Recently I spent 2 solid days making apple butter and watching Buffy with my neighbor. The apples were from her trees, and as we watched episode after episode, we sliced the apples, cooked them off, put them in the food processor(so we don’t have to remove the peels, which I like) then cook the heck out of that puree until the apples turn a caramel brown. We use Martha Stewart’s recipe which uses apple brandy. I felt like quite the modern woman trying to do something as old school as canning. Between myself and my neighbor, we had conference calls, TV interviews, movie deals, being taken out to sushi, all while trying to make this apple butter. We talked about teaching kids how to make pizza in at the Bay-view garden and my trip to Italy.
Of course, with all of that, the apple butter burned once on the bottom. I could smell it just starting to catch, so we quickly transferred it to another pot. You can’t rush apple butter. It really takes its sweet time. Like hours and hours. We did a different style of canning than I am used to. We baked the empty cans, sterilized the lids, then steamed the closed jar. Here is the finished product. 
I also love to make and drink hard cider. Hard cider is simply fermented apple cider sealed in a jar in a way that the carbon dioxide can leave, but the outside air(and “bad yeasts”) stay out. You can add yeast to it, or do it from the wild yeast that exists on the apples. Once when I made this, I used bread yeast. It made a bready batch, but it was good.
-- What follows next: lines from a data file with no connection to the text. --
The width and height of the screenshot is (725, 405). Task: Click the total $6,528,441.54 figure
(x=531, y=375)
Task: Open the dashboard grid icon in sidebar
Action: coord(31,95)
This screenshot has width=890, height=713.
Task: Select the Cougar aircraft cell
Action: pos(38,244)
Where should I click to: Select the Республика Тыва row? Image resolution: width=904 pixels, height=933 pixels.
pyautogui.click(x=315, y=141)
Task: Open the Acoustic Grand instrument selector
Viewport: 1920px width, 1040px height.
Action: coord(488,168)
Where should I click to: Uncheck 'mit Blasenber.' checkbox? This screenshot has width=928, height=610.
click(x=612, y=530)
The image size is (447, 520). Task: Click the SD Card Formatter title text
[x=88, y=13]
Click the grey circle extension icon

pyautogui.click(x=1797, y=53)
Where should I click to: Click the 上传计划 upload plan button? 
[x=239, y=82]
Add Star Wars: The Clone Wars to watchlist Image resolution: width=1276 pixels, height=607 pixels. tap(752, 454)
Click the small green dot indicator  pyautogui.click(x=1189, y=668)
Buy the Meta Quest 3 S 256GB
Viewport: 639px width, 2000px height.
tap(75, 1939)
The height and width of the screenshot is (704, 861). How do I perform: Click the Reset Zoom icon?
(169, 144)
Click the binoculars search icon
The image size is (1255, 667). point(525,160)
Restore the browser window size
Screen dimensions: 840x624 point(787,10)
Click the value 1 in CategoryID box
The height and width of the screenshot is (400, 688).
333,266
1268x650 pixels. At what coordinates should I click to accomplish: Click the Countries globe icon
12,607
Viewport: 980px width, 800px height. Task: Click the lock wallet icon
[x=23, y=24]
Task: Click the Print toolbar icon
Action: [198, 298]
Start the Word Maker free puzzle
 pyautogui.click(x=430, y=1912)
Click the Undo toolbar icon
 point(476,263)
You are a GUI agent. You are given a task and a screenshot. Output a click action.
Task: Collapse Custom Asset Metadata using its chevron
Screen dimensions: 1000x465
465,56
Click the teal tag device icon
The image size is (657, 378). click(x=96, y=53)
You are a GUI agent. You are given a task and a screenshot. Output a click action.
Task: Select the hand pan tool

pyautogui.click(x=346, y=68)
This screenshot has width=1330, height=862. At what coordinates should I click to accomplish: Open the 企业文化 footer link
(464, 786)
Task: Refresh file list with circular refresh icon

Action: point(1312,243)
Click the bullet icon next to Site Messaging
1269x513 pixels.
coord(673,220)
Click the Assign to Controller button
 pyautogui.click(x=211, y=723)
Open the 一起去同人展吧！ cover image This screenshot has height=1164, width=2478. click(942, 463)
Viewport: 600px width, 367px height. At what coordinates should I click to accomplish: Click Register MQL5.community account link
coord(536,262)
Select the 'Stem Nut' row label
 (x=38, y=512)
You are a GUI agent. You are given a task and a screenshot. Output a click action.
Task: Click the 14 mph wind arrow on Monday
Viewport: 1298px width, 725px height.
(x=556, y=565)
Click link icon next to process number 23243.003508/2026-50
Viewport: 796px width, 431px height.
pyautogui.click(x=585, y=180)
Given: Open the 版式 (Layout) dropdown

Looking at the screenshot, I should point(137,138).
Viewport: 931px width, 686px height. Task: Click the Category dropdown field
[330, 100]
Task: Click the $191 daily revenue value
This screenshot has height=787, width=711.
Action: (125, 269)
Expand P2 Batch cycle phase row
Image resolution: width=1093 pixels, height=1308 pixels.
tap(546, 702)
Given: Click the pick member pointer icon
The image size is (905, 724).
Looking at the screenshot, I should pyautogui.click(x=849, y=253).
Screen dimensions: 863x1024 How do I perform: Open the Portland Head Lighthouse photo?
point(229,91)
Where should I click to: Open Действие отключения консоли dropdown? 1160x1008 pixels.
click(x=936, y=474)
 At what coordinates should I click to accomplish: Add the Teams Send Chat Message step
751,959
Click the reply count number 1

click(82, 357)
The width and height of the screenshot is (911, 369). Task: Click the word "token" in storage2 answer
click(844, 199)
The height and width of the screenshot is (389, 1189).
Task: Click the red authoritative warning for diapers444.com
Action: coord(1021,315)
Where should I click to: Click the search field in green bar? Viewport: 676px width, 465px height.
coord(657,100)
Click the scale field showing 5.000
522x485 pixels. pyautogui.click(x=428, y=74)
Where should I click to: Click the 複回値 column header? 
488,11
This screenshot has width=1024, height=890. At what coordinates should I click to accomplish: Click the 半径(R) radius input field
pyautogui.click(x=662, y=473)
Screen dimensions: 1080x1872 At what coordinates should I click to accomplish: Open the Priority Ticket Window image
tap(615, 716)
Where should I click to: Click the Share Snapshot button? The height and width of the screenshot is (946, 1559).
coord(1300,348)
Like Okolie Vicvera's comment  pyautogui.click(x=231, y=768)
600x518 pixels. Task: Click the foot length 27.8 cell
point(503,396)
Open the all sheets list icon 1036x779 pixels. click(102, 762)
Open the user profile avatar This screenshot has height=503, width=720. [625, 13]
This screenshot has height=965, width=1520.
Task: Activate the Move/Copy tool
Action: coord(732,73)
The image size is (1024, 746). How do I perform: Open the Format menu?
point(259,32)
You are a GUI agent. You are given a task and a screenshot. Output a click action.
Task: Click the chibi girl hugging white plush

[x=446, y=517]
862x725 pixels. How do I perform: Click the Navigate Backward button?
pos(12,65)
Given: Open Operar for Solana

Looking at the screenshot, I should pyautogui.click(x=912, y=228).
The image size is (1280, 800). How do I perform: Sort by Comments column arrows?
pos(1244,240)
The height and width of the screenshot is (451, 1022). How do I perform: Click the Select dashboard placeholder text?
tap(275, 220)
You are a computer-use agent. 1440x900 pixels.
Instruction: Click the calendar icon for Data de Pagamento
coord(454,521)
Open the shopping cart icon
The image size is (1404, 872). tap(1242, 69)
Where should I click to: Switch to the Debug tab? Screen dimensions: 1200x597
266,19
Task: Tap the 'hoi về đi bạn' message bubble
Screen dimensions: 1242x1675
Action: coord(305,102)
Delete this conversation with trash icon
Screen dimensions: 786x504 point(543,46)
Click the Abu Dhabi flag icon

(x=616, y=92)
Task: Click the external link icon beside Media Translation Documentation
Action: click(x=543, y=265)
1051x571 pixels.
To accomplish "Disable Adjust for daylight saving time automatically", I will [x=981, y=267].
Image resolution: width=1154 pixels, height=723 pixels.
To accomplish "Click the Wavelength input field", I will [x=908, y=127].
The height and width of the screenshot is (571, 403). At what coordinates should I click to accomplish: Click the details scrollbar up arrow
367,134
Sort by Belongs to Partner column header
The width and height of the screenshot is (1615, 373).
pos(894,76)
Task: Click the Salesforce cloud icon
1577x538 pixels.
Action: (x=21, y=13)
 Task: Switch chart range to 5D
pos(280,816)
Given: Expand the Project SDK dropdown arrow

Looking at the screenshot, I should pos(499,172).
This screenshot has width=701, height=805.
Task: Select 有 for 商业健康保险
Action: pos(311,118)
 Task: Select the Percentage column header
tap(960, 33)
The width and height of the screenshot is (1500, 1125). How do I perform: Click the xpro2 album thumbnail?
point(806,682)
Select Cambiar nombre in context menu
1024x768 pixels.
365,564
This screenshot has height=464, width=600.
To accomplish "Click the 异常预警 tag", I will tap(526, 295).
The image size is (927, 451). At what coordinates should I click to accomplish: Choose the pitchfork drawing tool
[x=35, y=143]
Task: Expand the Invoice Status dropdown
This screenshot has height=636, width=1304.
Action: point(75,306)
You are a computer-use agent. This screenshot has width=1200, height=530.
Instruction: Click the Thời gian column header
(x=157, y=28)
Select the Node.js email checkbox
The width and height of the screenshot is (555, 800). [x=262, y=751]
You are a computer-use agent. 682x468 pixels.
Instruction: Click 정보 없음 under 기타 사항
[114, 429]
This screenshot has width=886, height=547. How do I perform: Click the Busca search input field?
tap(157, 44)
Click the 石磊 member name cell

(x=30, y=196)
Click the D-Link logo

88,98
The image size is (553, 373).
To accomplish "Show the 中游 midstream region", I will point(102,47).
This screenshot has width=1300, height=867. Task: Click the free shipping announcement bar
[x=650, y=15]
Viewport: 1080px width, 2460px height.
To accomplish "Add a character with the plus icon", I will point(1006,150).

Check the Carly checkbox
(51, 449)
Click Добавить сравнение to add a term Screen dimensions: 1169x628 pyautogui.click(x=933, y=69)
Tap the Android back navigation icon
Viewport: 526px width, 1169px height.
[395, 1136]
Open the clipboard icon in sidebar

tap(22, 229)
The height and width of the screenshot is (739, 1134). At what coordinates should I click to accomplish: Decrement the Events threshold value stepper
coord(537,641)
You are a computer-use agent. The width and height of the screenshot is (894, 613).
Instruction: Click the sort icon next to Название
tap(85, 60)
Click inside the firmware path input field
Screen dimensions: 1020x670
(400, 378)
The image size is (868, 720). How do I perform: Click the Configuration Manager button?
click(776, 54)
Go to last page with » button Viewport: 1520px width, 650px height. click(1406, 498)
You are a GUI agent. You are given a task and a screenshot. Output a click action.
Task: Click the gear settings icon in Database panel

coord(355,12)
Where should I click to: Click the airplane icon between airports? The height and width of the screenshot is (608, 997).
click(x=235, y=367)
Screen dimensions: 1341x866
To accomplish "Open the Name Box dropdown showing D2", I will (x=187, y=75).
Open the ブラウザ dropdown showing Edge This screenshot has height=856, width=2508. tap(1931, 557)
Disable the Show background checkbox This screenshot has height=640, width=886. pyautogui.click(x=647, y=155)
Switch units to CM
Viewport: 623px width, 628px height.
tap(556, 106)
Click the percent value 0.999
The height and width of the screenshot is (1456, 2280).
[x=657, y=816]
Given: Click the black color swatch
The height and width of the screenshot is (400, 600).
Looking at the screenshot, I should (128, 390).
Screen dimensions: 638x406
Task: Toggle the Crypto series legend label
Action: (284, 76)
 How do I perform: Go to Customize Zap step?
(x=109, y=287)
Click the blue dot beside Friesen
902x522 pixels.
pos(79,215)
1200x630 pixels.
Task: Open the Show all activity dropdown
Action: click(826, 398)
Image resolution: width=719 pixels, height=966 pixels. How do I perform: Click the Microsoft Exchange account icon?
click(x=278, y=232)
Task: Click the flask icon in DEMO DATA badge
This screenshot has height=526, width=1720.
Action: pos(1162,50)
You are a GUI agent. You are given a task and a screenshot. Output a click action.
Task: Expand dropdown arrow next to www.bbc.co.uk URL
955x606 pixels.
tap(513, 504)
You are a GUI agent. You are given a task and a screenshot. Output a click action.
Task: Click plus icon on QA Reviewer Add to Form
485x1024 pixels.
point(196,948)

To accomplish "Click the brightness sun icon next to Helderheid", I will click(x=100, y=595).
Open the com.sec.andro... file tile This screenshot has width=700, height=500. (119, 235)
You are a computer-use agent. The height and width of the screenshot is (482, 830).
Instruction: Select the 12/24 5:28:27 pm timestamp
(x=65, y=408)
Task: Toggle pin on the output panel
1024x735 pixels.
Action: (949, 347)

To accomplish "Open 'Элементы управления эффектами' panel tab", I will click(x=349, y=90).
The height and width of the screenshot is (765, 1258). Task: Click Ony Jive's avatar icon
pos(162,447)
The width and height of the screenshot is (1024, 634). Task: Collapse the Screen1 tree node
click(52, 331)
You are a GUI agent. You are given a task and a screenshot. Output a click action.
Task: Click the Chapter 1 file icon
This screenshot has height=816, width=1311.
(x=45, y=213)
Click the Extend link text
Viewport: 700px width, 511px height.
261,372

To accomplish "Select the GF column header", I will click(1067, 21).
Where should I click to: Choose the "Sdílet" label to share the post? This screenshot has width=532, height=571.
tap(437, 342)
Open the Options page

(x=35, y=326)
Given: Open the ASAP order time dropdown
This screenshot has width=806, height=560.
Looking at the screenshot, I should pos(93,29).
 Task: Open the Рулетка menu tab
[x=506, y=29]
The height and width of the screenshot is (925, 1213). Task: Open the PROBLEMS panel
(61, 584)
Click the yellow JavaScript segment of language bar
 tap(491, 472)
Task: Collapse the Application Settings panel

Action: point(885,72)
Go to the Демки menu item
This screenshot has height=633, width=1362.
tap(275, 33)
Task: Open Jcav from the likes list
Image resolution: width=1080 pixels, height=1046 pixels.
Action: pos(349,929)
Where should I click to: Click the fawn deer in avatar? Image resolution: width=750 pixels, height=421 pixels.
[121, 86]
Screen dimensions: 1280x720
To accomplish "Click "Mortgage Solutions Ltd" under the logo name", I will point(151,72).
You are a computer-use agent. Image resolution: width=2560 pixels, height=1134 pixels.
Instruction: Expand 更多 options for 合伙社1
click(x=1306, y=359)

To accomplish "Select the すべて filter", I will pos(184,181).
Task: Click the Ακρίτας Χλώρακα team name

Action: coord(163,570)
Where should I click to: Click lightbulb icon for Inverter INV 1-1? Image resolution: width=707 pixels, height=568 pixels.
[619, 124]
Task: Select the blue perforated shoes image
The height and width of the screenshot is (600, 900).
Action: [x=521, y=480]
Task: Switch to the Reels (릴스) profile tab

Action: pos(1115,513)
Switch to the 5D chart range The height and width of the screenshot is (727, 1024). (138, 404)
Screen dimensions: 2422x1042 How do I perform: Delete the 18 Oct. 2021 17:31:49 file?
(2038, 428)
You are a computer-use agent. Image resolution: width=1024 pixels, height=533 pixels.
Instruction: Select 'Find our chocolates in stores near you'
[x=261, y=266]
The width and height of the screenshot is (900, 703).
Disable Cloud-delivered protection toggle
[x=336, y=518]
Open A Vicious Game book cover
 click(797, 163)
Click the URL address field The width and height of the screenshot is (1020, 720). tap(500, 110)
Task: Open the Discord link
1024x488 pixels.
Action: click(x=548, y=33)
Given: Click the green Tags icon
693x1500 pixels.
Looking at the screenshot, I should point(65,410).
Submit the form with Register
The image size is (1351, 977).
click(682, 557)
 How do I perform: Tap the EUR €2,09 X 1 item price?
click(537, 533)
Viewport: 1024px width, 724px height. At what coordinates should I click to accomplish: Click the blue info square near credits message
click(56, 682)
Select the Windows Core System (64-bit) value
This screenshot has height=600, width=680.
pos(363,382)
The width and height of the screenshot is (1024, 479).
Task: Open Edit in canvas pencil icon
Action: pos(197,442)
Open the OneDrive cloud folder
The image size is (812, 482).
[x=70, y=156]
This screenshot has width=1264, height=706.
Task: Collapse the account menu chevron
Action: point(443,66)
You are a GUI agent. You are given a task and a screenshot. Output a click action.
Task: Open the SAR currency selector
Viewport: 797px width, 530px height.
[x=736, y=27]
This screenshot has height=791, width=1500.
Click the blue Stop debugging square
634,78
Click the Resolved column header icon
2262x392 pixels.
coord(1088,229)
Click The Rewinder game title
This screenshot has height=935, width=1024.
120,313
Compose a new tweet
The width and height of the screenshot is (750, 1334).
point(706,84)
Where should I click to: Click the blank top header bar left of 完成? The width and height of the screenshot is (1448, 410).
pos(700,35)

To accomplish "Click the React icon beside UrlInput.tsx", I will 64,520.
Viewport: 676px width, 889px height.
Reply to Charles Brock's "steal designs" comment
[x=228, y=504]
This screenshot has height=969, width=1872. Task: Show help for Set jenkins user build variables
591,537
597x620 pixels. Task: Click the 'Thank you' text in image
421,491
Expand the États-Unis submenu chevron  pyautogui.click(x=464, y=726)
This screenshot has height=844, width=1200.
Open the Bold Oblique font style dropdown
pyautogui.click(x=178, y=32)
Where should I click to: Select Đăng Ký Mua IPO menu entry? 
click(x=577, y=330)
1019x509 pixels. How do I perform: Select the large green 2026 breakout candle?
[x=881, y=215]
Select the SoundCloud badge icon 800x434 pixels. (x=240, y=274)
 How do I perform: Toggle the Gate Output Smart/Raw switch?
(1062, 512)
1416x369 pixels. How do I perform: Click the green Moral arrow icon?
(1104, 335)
So many of these things are easy to make, however to make it taste good, takes more skill, especially with alcohol.
I learned a story about Johnny Appleseed. I heard he was planting all kinds of trees so folks could make hard cider from the apples. He also walked through the west naked and with a cooking pot on his head. I love that each seed from an apple creates a unique and different apple, as unique as a human. For example, a pippin apple seed, when planted, will not make a pippin apple. Each kind of apple we are used to is that because it has been grafted on to a wild apple root stock. The pippin apple has been cultivated for many years by humans to make that kind of apple. I just opened a bottle of this excellent organic cider and wanted to share with you the label so you can try it yourself if you want.
It is a dry cider, not sweet at all.